In the second dream Sonya and I had gone back to Chicago - on business this time, though. However, we also had my niece and nephew with us. This wouldn't be a big deal, except in the dream my niece and nephew were babies. They're actually 14 and 17, in real life. Again, very strange.

So we were making our way through Chicago trying to get to a train that would take us back to our hotel. Sonya got in the wrong line, though, and we ended up in this huge, covered stadium, where Beck and Fatboy Slim were DJing a gigantic roller-disco event. Sonya put down the baby she was carrying and put on some skates.

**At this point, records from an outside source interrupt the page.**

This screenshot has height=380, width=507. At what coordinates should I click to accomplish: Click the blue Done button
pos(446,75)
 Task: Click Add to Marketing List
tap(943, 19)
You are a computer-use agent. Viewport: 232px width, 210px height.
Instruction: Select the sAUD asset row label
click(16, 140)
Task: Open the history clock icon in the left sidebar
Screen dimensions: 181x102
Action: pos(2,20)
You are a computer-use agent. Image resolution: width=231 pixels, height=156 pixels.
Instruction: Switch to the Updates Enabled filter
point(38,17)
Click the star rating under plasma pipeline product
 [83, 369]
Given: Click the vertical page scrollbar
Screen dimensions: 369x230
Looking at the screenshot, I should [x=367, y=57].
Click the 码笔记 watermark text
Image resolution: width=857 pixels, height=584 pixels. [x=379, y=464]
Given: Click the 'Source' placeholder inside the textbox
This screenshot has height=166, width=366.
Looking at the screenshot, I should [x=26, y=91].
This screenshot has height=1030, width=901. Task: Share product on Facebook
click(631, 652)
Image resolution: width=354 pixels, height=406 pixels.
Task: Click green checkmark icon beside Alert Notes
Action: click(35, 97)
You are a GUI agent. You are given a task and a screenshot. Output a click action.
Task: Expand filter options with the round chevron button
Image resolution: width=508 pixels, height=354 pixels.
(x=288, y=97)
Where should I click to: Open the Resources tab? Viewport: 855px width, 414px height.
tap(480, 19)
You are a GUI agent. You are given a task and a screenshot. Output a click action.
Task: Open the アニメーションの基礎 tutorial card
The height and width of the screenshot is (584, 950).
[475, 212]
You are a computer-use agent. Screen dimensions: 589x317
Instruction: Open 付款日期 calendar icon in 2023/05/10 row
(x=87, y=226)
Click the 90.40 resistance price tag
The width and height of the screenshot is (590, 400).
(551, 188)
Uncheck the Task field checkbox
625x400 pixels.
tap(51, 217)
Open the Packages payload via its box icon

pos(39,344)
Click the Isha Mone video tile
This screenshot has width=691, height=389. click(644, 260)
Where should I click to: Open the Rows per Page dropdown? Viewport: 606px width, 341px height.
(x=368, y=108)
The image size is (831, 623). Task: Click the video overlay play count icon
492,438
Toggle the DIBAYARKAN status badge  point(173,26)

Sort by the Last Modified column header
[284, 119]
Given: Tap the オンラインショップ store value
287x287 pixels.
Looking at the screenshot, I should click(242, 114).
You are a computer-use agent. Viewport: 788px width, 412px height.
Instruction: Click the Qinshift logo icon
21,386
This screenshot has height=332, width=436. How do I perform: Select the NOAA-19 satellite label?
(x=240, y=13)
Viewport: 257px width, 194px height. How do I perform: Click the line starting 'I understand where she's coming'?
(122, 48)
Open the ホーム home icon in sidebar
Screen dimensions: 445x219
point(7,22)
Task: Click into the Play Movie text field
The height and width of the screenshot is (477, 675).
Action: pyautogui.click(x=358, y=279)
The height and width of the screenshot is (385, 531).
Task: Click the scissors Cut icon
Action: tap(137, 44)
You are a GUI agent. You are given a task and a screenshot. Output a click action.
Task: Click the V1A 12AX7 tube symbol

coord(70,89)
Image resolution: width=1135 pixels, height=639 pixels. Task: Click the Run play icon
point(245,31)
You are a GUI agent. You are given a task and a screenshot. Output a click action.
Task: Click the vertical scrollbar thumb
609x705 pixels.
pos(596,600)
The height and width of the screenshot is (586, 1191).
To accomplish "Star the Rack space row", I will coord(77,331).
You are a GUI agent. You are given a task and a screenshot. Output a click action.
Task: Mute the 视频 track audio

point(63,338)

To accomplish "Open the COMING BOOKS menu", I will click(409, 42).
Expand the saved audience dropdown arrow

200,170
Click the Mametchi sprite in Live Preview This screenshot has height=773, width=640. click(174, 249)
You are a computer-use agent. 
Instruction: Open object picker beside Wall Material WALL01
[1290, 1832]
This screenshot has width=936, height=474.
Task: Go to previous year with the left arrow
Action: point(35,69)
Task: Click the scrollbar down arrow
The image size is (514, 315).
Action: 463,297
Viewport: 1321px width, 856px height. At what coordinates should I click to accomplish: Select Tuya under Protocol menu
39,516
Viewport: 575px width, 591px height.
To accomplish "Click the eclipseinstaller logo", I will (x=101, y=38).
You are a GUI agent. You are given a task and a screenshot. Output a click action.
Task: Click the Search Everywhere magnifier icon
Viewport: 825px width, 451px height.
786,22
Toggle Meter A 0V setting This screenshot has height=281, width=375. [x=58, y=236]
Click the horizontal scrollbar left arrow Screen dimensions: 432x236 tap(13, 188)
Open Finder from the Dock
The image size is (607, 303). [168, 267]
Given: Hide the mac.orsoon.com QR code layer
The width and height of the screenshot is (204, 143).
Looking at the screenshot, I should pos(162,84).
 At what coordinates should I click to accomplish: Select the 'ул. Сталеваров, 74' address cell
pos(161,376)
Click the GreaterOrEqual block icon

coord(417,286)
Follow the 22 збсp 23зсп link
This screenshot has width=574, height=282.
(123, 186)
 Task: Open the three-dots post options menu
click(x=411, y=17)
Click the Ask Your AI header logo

"But Sonya," I whined, "I need to get the babies back to the hotel."

"Well, go on," she said, skating off, "I put the babies over there." She pointed up a ladder and through a doorway. I went where she had pointed and the babies were gone. I enlisted the help of the stadium security, after convincing them that I was not some sort of protester. They were worried about that for some reason.

I prefer not to consider the subconscious meaning of that dream. They worry Sonya as well.

The last dream was the most sinister. It was back in the Conway-The-Big-City of the first dream. This time, though, we were on a pier looking across a cypress-clogged lake towards the city. Behind us was a castle in the middle of the lake.

Things were strange immediately. There were several vast, sucking whirlpools on the surface of the lake, and the ground and islands around the pier were littered with the bodies of thousands of dead birds, all white, all of a water-living variety (pelicans, egrets, seagulls and the like).

The owner of the castle looked a bit like Gheorge Muresan, the gigantic NBA player. He always wore black, though, and wraparound sunglasses. It turned out he was a vampire who had killed his wife and child. Somehow Sonya and I and a few other people found out about this and went to retrieve the heads of the these two from the swamp where they had been hidden.

After we found the heads, we had to swim back to the castle (the castle, of course, being accessible only by water). After we entered the castle the vampire met us, found the heads and then proceeded to tear my little group to bits - but not before stabbing me through the throat with a long, nasty-looking sword.

I suppose I shouldn't eat red beans and rice so soon before bed, huh?